Human Rights Leader: Justice Needed for Thousands of Yazidi Women and Girls Being Raped by Terrorists

By Penny Starr | July 29, 2016 | 3:17pm EDT
Murad Ismael, executive director of the non-profit YAZDA advocacy group, spoke at a religious freedom conference at Georgetown University on July 28, 2016. ( Starr)

( – The head of a human rights organization dedicated to helping save the Yazidis in Iraq and Syria from kidnapping, rape and death at the hands of terrorists said at a conference on Thursday that the world cannot expect the Yazidis to reconcile with the perpetrators and others in the region while thousands of women and girls are still being held captive, many of whom are “being raped every day.”

“For anyone to bring reconciliation I would tell them bring the justice … first before you ask for reconciliation,” Murad Ismael, executive director of the non-profit YAZDA advocacy group, said at a religious liberty conference at Georgetown University’s Berkley Center for Religion, Peace and World Affairs in Washington, D.C.



“It is very painful to me when I sit with someone while I still have 3,200 women and girls in captivity that are being raped every day,” Ismael said. “It’s very painful to me that you ask me to reconcile.”

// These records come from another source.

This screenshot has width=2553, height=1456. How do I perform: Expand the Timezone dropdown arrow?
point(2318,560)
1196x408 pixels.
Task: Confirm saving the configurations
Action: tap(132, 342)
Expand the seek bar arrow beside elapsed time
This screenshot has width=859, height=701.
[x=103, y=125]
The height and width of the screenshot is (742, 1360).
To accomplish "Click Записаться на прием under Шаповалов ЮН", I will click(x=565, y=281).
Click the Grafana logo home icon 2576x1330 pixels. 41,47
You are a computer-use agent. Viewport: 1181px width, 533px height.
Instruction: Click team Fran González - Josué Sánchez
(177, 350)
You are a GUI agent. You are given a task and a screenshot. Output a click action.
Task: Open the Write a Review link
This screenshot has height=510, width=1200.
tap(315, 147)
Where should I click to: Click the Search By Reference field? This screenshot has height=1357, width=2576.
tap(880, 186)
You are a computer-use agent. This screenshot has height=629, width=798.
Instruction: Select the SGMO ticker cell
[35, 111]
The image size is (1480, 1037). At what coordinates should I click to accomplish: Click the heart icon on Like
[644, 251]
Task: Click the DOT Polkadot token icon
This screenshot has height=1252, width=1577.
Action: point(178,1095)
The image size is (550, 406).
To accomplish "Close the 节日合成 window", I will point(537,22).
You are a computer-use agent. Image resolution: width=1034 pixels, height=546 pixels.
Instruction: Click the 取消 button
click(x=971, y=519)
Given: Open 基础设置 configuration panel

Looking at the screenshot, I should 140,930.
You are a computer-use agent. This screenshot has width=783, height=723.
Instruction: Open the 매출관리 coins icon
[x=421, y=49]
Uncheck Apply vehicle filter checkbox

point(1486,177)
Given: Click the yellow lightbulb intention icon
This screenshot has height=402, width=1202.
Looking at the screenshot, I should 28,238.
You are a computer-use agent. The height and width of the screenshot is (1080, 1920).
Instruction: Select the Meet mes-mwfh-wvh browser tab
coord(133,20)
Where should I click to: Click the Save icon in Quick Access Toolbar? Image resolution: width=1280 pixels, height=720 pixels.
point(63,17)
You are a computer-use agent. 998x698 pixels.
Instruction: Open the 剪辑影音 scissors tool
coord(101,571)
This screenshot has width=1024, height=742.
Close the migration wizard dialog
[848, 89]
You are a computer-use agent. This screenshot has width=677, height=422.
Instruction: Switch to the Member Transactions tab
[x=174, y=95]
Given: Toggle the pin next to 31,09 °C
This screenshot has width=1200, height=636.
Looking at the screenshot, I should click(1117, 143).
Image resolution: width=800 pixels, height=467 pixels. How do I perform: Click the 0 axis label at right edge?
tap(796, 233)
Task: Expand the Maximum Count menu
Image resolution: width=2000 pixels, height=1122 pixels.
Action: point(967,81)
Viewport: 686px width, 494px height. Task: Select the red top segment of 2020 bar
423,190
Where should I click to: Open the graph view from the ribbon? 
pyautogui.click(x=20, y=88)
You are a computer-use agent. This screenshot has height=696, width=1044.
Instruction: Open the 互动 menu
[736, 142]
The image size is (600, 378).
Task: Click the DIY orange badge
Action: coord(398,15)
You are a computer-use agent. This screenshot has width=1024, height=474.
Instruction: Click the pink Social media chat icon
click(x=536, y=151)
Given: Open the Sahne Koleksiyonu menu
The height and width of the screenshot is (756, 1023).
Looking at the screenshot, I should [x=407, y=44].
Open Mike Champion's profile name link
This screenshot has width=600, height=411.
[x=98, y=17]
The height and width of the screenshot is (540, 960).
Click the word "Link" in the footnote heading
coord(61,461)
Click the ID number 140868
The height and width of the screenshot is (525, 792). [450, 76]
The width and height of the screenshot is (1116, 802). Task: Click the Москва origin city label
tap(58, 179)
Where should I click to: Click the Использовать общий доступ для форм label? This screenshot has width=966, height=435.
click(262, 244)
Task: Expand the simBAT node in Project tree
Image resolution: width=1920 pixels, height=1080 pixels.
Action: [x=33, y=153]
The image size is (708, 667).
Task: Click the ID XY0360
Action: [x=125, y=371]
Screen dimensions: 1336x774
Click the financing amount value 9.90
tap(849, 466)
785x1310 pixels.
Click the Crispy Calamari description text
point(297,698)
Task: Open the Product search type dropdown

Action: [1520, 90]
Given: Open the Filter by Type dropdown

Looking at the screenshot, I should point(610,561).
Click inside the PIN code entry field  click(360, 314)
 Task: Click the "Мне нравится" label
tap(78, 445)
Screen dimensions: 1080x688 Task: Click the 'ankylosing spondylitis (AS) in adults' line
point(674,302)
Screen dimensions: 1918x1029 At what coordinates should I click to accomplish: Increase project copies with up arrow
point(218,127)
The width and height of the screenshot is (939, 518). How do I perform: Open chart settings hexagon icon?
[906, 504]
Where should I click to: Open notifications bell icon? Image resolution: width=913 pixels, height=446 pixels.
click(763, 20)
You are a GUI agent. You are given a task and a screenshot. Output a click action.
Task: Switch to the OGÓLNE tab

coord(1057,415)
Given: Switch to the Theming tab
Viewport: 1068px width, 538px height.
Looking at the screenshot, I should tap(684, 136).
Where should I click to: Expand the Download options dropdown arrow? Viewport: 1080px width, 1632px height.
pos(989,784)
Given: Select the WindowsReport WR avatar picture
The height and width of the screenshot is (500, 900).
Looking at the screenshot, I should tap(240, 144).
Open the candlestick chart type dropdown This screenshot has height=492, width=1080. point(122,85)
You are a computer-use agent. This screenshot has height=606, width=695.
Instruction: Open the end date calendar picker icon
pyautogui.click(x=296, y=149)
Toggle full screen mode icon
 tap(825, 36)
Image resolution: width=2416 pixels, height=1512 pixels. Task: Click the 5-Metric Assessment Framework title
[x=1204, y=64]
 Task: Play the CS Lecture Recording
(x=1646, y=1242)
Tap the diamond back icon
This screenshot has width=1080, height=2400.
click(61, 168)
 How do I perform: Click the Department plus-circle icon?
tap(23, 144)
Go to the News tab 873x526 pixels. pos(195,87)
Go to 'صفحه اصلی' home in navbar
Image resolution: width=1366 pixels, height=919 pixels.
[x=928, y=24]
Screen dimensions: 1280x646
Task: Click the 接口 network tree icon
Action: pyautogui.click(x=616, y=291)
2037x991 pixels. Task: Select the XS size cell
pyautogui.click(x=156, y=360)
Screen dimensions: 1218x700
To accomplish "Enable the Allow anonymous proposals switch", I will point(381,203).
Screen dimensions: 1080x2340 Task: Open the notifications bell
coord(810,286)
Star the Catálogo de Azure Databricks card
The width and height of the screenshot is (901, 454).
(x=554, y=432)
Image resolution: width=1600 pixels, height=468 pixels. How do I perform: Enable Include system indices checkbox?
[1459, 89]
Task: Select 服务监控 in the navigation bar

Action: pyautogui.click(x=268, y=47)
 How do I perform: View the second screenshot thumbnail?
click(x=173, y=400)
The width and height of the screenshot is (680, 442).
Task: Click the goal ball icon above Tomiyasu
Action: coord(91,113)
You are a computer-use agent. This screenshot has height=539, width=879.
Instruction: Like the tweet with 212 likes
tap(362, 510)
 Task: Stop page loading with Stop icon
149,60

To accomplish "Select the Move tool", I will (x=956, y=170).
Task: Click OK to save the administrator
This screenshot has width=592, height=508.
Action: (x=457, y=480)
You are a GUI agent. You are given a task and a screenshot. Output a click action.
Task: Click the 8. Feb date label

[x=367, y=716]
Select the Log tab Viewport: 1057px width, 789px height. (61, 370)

The sometimes tense discussion between dozens of representatives of religious minorities and other factions from Iraq and Syria and other human rights activists focused on what can be done to protect religious minorities that are being ravaged by Islamic State terrorists.

Ismael called what his community has faced “genocide” and “a holocaust” and said that the public needs to know that is a fact and that Muslims not affiliated with the terrorists should speak out.

“I mean one thing I would have expected all the Muslims in the world to come out and say that the enslavement of the Yazidi women was not right – something that I never heard – that I can challenge whoever wants to bring a question, that the Muslim clerics internationally never came out against the genocide, never came out, never said that the rape of the Yazidi women was not in line with the Sharia for example,” Ismael said, adding that he believes that the Islamic State terrorists do not represent Islam or any religion.

Ismael said that his community needed justice before it could back any kind of reconciliation.

“So for the international community to ask me for a solution is not fair,” he said, adding that the terrorists should face an international criminal court and not be allowed to participate in any government post-Islamic State.  

“I think the international community should stand up for its obligations," Ismael said. “There must be clear recognition of the genocide with every parliament – with the public.

“The public should know that the Yazidis were subject to genocide," Ismael said.

The conference featured representatives from human rights organizations, religious leaders and officials from the Obama administration, including the U.S. Ambassador-at-large for International Religious Freedom David Saperstein, who said the U.S. is “making progress” in its efforts to defeat the Islamic State.